Work item
Here is the task for the records below: repeat exactly the lines from the one with "Switch to the ブロック tab" to the one with "Select the Revenue legend marker in the chart", both included, and nothing else.

Data excerpts
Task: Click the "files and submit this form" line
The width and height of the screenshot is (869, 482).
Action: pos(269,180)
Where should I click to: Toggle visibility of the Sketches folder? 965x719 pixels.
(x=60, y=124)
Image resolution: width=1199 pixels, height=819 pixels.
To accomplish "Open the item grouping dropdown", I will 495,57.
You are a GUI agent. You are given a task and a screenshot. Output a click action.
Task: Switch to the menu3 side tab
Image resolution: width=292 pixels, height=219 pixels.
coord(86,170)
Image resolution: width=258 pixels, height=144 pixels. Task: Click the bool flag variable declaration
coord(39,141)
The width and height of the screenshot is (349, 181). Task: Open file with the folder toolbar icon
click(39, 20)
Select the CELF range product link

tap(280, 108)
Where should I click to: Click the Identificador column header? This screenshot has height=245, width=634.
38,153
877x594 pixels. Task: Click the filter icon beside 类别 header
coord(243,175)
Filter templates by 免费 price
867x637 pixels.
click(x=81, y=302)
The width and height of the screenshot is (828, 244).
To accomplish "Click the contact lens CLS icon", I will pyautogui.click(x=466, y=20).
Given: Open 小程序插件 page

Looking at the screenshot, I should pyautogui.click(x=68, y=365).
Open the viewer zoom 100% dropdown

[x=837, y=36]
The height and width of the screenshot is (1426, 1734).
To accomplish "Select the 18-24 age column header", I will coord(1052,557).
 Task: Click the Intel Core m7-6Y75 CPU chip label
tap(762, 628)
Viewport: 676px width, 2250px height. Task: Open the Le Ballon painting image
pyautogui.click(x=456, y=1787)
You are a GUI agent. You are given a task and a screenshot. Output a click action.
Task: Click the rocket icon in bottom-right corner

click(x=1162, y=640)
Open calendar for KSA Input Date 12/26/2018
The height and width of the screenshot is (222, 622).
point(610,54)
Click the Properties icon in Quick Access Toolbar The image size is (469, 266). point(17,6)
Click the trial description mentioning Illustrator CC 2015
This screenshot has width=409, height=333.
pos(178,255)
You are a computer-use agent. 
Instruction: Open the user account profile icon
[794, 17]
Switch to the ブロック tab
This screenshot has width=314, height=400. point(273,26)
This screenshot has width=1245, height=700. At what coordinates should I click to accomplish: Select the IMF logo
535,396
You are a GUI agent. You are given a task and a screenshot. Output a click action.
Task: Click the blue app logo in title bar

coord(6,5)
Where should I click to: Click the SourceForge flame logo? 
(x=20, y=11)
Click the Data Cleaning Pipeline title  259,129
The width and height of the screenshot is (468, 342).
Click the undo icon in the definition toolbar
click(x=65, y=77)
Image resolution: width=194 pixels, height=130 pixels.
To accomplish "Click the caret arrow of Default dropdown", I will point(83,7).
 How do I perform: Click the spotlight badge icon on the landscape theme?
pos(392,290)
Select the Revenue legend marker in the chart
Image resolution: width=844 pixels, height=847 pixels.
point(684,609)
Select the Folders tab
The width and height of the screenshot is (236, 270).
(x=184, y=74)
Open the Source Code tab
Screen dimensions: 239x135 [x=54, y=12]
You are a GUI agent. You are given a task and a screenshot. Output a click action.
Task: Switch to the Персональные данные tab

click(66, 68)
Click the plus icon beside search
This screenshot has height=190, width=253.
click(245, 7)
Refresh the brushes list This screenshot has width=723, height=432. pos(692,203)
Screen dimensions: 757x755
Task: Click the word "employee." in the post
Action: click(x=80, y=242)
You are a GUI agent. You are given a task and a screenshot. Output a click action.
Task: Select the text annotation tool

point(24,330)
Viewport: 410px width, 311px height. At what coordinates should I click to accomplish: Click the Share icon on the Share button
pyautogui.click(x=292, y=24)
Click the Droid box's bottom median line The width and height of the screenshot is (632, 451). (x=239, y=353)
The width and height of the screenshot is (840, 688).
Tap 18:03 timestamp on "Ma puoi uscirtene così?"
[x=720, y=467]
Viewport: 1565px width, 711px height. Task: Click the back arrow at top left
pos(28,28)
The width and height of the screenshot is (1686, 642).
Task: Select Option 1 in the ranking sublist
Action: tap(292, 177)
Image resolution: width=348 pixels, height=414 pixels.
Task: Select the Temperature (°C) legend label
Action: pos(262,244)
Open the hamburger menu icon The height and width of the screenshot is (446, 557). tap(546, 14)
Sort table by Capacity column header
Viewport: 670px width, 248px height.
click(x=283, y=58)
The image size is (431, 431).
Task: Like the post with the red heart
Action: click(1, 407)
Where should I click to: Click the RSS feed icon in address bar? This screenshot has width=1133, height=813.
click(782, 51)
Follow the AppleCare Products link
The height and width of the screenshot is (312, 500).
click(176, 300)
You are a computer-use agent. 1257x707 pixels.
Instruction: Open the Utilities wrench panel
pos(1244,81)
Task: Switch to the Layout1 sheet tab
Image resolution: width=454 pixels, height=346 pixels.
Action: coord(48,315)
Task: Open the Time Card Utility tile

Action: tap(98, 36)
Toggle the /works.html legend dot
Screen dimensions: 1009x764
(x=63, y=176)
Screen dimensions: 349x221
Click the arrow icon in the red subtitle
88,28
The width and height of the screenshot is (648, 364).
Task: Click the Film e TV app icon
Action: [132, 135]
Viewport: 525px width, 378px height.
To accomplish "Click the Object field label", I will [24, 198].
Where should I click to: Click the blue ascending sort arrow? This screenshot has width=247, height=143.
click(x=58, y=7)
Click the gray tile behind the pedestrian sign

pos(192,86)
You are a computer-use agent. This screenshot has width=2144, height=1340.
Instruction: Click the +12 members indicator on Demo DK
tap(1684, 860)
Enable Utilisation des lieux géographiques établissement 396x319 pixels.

Exercise answer
Switch to the ブロック tab
This screenshot has width=314, height=400. point(273,26)
This screenshot has width=1245, height=700. At what coordinates should I click to accomplish: Select the IMF logo
535,396
You are a GUI agent. You are given a task and a screenshot. Output a click action.
Task: Click the blue app logo in title bar

coord(6,5)
Where should I click to: Click the SourceForge flame logo? 
(x=20, y=11)
Click the Data Cleaning Pipeline title  259,129
The width and height of the screenshot is (468, 342).
Click the undo icon in the definition toolbar
click(x=65, y=77)
Image resolution: width=194 pixels, height=130 pixels.
To accomplish "Click the caret arrow of Default dropdown", I will point(83,7).
 How do I perform: Click the spotlight badge icon on the landscape theme?
pos(392,290)
Select the Revenue legend marker in the chart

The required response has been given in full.